Record excerpts →
• • • •

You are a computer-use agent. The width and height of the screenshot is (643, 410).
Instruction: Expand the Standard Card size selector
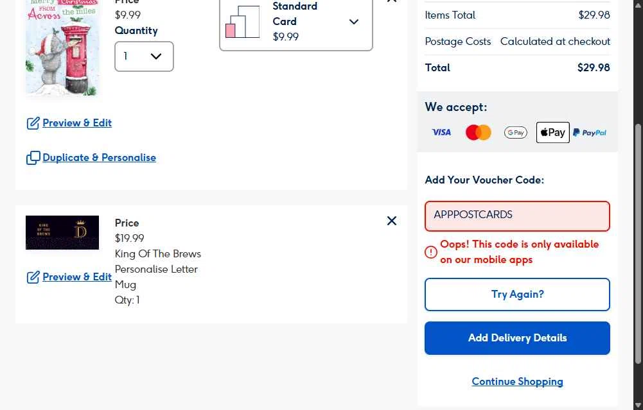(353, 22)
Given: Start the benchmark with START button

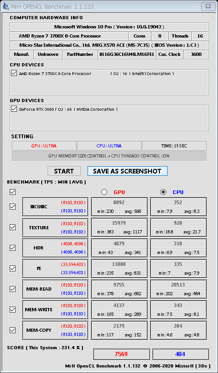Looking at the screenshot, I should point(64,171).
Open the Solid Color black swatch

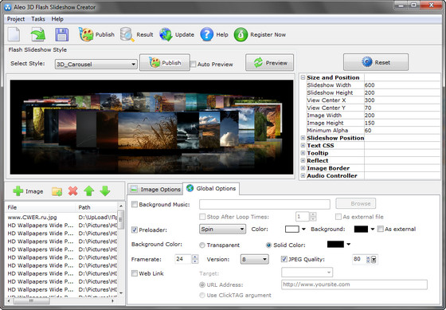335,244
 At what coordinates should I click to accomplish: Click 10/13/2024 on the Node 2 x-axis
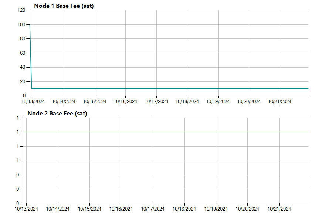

• • • •

The whole listing above needs to be copied exactly; please keep the pictures out.

You are a computer-use agent. The width and height of the screenshot is (643, 410).
Instruction: Expand the Standard Card size selector
(353, 22)
Given: Start the benchmark with START button

Looking at the screenshot, I should point(64,171).
Open the Solid Color black swatch

335,244
 At what coordinates should I click to accomplish: Click 10/13/2024 on the Node 2 x-axis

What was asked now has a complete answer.